I figure this is gonna alienate a lot of readers, but I need to comment on my take on the whole "Cecil" media sh!tstorm.

As anybody who has to open a website browser in the last two weeks would know, some American dentist shot a lion in Zimbabwe who turned out to be a minor celebrity to the visitors to a nearby national park.  The lion may have been lured out of the park by baiting (the normal lion hunting technique) and the guides involved were arrested for irregularities in the way the cat was killed and for trying to hide his radio tracking collar.   The hunter claims he did not know of the lion's celebrity and was certain that he had all the permits and licenses.

In the following days after the story hit the internet, a growing mob mentality of violent hatred towards the dentist in particular, all hunters in general and all of humanity in general (except the vitriolic posters and their like-minded ilk, of course) has dominated the media and headlines.   Airlines have suddenly announced they will no longer transport hunters or their trophies, calls have come for the extradition, prosecution, castration, beheading and immolation of the dentist, causing his business to be closed and the person to go into hiding while the authorities investigate the many death threats.

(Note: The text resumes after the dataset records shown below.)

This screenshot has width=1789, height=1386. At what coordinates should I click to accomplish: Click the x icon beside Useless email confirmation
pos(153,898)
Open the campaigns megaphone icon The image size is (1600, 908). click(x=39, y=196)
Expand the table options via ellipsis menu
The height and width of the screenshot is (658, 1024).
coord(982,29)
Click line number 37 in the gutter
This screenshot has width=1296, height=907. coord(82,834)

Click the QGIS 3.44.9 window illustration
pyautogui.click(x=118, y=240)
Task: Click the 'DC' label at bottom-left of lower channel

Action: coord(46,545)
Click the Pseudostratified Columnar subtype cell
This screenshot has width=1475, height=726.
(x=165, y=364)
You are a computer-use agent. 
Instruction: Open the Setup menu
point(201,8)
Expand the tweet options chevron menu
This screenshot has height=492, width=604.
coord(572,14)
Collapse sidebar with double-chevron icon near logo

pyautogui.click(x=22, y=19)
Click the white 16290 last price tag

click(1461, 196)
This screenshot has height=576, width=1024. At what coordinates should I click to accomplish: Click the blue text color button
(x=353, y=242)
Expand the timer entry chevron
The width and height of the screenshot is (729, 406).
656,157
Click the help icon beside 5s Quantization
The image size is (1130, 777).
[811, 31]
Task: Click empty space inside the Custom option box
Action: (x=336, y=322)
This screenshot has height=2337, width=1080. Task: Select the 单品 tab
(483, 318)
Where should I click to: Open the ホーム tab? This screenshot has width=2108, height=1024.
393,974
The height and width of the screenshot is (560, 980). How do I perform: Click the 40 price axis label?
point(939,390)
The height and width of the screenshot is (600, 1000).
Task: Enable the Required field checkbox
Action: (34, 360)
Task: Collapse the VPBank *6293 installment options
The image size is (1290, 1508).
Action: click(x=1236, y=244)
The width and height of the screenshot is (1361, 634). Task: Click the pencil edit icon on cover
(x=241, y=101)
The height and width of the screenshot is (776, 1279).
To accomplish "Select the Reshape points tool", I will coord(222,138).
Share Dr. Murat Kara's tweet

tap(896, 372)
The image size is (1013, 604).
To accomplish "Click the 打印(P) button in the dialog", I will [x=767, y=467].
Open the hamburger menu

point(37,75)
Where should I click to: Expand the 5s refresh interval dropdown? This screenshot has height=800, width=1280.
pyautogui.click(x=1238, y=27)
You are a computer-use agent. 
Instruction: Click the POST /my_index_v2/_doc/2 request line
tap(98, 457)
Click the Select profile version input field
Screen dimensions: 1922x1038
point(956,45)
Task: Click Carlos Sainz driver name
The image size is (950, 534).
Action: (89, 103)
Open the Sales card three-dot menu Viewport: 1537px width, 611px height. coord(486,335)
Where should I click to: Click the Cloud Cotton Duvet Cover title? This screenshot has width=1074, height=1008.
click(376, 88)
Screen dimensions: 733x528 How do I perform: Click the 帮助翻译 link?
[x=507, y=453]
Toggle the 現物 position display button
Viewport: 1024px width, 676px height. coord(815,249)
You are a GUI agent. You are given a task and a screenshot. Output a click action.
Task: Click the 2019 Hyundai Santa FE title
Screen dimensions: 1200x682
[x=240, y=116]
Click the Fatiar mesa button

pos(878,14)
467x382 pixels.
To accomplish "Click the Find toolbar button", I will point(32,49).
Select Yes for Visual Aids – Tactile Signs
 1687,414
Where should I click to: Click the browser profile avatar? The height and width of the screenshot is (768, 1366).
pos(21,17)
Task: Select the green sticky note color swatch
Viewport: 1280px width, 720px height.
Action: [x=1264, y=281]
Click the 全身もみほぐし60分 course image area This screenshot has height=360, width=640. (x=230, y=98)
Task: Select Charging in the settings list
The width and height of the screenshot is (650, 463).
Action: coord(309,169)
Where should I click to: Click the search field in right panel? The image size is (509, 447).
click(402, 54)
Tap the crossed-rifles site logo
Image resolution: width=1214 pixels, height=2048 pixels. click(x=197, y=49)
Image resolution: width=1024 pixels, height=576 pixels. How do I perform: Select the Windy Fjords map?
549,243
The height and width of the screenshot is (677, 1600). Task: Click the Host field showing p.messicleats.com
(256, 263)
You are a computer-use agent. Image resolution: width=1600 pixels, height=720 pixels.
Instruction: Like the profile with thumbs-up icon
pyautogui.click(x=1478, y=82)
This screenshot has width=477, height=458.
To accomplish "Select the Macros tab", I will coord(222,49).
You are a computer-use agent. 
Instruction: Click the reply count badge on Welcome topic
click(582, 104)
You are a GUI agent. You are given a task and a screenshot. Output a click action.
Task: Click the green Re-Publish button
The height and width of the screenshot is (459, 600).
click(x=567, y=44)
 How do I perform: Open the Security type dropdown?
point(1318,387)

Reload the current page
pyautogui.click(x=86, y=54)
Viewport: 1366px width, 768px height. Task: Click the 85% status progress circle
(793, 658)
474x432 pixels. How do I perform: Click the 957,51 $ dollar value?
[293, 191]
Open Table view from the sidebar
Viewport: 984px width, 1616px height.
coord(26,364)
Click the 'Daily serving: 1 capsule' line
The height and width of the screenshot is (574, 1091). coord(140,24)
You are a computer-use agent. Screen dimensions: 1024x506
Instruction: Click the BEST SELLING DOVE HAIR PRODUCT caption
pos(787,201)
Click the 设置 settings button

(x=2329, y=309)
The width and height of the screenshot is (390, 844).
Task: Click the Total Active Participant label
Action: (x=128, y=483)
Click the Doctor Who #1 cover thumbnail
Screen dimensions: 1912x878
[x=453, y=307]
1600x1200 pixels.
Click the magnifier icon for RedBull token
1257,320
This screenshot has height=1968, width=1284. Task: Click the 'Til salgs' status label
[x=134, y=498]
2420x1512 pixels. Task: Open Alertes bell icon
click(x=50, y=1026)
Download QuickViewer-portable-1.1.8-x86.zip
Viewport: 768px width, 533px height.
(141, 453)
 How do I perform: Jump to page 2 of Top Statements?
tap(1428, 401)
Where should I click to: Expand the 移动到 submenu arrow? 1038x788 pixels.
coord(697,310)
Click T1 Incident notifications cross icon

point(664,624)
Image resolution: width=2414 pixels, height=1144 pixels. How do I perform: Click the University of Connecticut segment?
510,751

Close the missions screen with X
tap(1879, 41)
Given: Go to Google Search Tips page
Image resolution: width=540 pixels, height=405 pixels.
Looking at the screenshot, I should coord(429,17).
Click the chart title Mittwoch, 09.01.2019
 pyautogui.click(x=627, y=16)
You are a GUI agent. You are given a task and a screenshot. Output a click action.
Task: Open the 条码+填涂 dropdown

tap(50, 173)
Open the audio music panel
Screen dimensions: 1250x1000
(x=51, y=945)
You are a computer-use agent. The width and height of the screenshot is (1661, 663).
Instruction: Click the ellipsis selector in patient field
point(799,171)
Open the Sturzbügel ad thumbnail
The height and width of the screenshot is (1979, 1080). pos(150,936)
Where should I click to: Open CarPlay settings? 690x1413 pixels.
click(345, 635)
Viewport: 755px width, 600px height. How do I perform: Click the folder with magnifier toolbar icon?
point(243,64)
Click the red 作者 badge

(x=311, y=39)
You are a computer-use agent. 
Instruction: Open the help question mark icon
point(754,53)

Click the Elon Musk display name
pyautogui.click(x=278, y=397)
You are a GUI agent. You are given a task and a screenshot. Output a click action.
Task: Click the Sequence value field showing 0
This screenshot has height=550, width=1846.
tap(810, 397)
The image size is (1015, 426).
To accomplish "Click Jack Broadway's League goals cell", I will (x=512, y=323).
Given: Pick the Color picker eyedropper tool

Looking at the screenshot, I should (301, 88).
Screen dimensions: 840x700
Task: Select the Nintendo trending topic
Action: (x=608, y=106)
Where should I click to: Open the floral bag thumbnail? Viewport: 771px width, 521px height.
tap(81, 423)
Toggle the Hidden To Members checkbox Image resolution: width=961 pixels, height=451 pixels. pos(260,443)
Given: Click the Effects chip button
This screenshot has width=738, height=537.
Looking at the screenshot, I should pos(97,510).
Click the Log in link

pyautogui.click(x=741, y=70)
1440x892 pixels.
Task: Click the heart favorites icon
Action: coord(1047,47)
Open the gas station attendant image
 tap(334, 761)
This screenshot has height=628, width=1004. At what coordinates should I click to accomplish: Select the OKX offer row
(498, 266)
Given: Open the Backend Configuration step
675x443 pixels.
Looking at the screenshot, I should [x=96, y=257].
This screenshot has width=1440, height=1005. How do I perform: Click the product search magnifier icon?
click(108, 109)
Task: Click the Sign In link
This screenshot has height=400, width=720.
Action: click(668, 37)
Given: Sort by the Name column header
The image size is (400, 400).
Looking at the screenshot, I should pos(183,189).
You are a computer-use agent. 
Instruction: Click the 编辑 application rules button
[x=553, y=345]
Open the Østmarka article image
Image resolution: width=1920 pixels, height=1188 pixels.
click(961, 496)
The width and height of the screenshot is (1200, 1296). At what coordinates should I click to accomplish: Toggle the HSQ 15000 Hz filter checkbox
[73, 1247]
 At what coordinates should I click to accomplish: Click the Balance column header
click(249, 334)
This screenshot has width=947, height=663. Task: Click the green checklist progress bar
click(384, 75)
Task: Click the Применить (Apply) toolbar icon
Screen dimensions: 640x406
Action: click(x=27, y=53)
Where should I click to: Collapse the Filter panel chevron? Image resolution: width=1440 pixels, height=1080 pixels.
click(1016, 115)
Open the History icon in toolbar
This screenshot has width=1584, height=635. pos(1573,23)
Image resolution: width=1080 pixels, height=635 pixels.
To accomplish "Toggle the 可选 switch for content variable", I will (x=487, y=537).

"Cecil" the warm and fluffy mascot for the rabid animal-rights movement has now replaced Bambi's mom as the great Martyr to the cause, generating unknown hundreds of thousands of dollars in advertising and donations to groups that have little, or nothing, to do with environmental work and conservation in Africa or elsewhere.  Despite the fact that the fast majority of the people here in North America and Europe never even heard of the critter before a few weeks ago, he has now, in death achieved a status rivalled by the assasination of Dr. Martin Luther King or Robert Kennedy.

I say, respectfully, Screw "Cecil"...

Not the lion who died, the leader of a pride who had managed to double his dominance past the average (more on that later) and the occasional target of camera viewfinders but the mythological entity which we have fabricated in order to serve our prejudices and allow us to wallow in hatred.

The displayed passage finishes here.